Though the new party is also opposed to the Treaty settlement, it adopts a different approach of aiming to make the Irish Free State a republic. Fianna Fáil’s platform of economic autarky has appeal among the farmers, working-class people, and the poor, whilst alienating more affluent classes.

From the formation of the first Fianna Fáil government on March 9, 1932, until the election of 2011, the party is in power for 61 of 79 years. Its longest continuous period in office is 15 years and 11 months (March 1932 – February 1948). Its single longest period out of office in the 20th century, is four years and four months (March 1973 – July 1977). Seven of the party’s eight leaders, including de Valera, serve as Taoiseach.

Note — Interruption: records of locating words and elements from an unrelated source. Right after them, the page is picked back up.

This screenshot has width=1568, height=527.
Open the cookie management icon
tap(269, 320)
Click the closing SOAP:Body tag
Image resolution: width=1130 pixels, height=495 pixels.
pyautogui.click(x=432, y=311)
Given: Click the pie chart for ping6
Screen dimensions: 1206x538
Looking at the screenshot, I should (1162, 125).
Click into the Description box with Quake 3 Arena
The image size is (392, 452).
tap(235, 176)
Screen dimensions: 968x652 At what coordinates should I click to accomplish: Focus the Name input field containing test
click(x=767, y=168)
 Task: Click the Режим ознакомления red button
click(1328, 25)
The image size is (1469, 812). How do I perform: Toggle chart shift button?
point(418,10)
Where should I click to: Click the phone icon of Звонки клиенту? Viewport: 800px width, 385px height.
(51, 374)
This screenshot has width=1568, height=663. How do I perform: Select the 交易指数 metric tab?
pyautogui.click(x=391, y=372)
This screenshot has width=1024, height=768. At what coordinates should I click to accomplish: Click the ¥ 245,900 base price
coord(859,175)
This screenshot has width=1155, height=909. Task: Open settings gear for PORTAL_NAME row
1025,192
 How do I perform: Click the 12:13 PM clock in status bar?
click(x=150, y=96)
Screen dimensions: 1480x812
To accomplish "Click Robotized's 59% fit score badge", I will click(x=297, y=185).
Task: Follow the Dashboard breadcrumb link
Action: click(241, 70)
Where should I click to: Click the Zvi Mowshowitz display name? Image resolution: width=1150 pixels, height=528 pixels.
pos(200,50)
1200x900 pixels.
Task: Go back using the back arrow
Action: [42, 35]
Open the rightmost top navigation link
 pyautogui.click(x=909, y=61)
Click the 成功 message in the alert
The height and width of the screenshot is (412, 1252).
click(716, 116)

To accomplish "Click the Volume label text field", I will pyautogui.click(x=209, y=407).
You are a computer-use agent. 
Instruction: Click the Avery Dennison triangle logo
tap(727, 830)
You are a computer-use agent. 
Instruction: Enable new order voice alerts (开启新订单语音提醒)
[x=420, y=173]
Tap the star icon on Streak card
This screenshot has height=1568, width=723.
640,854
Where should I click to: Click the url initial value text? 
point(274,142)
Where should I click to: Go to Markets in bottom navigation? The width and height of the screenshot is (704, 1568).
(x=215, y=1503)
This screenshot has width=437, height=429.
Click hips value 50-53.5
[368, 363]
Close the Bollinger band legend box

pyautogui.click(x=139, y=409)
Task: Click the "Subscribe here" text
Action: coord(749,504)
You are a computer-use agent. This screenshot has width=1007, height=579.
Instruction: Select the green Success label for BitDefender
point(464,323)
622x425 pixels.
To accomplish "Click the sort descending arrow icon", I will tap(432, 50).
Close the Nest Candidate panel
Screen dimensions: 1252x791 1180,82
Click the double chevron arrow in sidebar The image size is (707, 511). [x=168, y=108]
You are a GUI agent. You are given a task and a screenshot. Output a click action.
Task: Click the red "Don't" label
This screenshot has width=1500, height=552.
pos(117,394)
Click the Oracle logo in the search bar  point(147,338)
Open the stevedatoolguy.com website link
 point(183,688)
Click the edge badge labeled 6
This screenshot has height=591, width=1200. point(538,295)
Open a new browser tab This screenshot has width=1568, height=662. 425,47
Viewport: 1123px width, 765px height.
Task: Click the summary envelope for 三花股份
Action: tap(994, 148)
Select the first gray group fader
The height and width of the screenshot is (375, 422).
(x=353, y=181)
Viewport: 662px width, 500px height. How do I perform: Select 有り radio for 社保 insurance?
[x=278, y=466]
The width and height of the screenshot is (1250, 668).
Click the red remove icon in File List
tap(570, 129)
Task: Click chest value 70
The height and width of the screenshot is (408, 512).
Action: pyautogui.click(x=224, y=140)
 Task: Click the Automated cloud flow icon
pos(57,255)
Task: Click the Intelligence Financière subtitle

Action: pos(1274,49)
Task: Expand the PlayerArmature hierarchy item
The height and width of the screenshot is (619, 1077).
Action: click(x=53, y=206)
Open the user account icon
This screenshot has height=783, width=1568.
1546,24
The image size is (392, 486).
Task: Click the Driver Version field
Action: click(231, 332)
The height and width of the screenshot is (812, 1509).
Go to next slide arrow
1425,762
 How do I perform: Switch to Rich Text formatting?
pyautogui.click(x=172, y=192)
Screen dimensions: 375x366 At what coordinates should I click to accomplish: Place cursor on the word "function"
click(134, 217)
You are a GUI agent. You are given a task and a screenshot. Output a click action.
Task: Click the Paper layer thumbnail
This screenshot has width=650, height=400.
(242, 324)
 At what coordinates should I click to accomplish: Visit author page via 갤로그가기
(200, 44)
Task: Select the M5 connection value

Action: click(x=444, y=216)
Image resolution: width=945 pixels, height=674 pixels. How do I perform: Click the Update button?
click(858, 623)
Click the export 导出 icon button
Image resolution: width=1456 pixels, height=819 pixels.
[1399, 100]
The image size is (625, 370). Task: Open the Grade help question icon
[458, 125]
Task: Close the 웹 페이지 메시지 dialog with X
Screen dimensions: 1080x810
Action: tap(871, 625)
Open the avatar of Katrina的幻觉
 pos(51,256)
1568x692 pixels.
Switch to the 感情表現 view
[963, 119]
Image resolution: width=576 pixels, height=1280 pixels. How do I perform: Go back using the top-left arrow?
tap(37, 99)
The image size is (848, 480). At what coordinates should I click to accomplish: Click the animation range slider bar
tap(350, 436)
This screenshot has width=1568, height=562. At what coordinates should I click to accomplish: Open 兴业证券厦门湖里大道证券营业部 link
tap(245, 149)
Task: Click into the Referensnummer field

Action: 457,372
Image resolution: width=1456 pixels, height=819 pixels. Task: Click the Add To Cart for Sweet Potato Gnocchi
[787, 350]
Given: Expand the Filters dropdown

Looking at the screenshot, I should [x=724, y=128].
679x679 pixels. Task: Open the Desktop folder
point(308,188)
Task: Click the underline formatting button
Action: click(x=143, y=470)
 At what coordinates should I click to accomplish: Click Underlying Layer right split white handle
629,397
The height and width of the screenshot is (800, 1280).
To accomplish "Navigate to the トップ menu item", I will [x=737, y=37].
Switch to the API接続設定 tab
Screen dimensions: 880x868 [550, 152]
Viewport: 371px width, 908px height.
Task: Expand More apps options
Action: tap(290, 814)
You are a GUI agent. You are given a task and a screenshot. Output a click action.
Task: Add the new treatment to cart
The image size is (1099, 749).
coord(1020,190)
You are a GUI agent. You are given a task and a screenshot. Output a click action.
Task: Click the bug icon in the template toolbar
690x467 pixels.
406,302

Fianna Fáil joins the Alliance of Liberals and Democrats for Europe (ALDE) party on April 16, 2009, and the party’s Members of the European Parliament (MEPs) sit in the ALDE Group during the 7th European Parliament term from June 2009 until 1 July 1, 2014. The party is an observer affiliate of the Liberal International.

It is the largest party in the Dáil at every general election from the 1932 general election until the 2011 general election, when it suffers the worst defeat of a sitting government in the history of the Irish state. This loss is described as “historic” in its proportions, and “unthinkable.” The party moves from being the largest party to the third-largest party in the Dáil.